Stored data
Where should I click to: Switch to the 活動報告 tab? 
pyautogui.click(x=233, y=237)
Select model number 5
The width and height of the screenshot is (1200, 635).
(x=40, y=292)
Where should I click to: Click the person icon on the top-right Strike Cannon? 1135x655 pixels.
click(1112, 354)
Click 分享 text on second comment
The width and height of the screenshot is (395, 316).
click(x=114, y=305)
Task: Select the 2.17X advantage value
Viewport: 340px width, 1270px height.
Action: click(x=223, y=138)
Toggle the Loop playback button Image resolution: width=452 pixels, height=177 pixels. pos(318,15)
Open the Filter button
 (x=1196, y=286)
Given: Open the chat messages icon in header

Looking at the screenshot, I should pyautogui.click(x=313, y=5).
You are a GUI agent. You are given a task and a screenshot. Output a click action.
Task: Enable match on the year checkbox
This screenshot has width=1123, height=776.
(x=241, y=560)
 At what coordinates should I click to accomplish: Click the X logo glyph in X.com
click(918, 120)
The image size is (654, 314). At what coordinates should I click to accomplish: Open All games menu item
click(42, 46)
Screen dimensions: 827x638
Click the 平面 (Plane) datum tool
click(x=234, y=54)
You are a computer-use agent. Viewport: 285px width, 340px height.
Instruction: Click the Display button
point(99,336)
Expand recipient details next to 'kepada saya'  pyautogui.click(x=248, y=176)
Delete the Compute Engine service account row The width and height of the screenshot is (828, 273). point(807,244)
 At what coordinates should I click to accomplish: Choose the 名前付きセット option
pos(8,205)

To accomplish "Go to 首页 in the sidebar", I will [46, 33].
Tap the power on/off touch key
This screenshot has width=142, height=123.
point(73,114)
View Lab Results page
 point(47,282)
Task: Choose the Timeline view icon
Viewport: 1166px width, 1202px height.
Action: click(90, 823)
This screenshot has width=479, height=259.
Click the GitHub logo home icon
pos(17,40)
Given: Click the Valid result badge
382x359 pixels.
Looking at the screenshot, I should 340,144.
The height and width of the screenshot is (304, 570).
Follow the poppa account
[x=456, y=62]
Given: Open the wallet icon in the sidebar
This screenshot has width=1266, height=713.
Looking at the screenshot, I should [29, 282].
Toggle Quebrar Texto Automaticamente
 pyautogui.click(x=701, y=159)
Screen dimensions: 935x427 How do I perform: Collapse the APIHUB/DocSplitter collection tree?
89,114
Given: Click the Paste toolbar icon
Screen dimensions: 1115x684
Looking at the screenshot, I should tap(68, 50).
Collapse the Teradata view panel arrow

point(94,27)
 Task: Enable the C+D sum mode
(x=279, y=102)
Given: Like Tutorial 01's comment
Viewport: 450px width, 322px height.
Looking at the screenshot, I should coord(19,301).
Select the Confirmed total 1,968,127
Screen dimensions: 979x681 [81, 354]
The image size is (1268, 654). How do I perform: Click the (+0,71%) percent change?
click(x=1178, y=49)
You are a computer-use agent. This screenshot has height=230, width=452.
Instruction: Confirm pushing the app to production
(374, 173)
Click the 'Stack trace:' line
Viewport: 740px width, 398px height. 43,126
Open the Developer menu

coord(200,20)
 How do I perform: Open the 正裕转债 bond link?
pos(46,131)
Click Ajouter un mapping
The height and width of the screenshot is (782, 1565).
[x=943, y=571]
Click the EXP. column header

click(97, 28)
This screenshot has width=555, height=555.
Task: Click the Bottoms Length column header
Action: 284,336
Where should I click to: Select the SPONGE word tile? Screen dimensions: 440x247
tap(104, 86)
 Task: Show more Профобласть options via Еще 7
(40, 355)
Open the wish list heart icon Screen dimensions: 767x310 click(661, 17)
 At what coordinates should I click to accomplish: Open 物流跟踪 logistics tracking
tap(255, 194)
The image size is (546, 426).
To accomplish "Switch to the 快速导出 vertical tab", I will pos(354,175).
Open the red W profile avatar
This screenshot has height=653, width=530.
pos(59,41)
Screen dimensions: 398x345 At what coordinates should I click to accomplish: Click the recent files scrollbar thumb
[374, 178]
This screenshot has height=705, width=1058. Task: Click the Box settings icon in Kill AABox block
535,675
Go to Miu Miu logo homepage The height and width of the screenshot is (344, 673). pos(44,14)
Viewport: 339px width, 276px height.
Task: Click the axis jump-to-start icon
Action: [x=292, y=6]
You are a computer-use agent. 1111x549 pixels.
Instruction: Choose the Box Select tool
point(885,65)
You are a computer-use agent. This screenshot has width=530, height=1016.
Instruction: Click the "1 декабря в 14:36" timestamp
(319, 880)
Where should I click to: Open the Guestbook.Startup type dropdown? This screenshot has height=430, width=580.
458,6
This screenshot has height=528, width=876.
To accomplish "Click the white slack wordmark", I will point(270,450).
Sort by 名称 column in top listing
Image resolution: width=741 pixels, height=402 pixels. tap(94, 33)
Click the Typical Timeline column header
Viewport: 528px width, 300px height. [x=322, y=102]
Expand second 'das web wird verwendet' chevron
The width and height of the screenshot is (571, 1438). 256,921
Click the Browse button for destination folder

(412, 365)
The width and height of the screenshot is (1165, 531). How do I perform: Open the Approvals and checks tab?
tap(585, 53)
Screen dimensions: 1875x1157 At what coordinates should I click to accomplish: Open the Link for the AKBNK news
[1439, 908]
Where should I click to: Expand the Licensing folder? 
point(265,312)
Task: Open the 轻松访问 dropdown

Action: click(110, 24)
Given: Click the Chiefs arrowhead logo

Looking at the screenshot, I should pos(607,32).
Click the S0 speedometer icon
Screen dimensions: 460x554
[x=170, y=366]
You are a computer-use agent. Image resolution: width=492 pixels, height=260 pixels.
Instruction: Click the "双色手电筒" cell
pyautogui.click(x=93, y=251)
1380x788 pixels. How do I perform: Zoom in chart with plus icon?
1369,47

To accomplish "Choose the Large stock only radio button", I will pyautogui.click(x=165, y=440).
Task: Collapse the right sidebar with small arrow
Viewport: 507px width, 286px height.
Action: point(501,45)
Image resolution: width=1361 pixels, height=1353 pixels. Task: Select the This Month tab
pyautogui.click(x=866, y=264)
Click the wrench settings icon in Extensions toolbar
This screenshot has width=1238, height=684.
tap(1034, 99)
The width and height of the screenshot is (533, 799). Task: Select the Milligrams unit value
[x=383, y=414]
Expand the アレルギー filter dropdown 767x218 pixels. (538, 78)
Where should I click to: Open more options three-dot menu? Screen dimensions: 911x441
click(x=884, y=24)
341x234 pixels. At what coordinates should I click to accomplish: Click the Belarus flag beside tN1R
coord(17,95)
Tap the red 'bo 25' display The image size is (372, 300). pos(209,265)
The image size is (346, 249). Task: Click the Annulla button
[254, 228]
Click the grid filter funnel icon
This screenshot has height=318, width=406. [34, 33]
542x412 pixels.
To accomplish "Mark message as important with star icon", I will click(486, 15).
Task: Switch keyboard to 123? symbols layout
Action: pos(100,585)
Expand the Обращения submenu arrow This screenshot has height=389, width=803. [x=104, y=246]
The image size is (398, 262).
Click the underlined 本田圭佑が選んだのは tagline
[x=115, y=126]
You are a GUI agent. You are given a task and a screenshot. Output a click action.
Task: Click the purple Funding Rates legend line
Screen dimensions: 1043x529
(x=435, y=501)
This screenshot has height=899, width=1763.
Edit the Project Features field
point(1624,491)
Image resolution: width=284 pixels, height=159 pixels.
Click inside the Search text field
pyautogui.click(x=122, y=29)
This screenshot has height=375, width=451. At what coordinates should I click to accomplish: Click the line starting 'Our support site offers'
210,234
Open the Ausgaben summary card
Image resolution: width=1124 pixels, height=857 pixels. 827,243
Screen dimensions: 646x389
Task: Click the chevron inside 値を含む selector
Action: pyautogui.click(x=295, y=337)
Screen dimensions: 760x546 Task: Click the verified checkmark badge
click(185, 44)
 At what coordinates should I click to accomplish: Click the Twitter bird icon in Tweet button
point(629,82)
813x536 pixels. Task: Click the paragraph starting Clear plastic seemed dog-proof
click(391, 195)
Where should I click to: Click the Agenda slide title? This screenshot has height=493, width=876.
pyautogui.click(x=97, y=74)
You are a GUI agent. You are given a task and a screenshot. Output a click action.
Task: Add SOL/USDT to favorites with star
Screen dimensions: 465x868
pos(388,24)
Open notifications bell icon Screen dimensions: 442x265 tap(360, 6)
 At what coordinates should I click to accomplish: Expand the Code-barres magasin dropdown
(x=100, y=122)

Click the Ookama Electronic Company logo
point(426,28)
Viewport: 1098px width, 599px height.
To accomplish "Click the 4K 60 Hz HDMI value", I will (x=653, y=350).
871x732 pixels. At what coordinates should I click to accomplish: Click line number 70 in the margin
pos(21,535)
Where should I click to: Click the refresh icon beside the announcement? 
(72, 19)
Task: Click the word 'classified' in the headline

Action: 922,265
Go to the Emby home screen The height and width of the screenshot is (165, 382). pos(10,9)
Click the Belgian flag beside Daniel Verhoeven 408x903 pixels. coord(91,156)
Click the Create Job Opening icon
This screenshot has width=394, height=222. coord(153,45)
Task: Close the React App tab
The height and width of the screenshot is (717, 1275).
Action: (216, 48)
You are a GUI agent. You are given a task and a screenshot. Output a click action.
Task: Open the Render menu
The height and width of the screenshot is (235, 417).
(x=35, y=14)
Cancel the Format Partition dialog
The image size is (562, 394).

How to complete this task: Would you copy, unchanged, the stretch of the records above that begins at the line containing "Given: Click the Paste toolbar icon" and ends at the line containing "has height=230, width=452.", and only that?

Exercise output:
Given: Click the Paste toolbar icon
Screen dimensions: 1115x684
Looking at the screenshot, I should tap(68, 50).
Collapse the Teradata view panel arrow

point(94,27)
 Task: Enable the C+D sum mode
(x=279, y=102)
Given: Like Tutorial 01's comment
Viewport: 450px width, 322px height.
Looking at the screenshot, I should coord(19,301).
Select the Confirmed total 1,968,127
Screen dimensions: 979x681 [81, 354]
The image size is (1268, 654). How do I perform: Click the (+0,71%) percent change?
click(x=1178, y=49)
You are a computer-use agent. This screenshot has height=230, width=452.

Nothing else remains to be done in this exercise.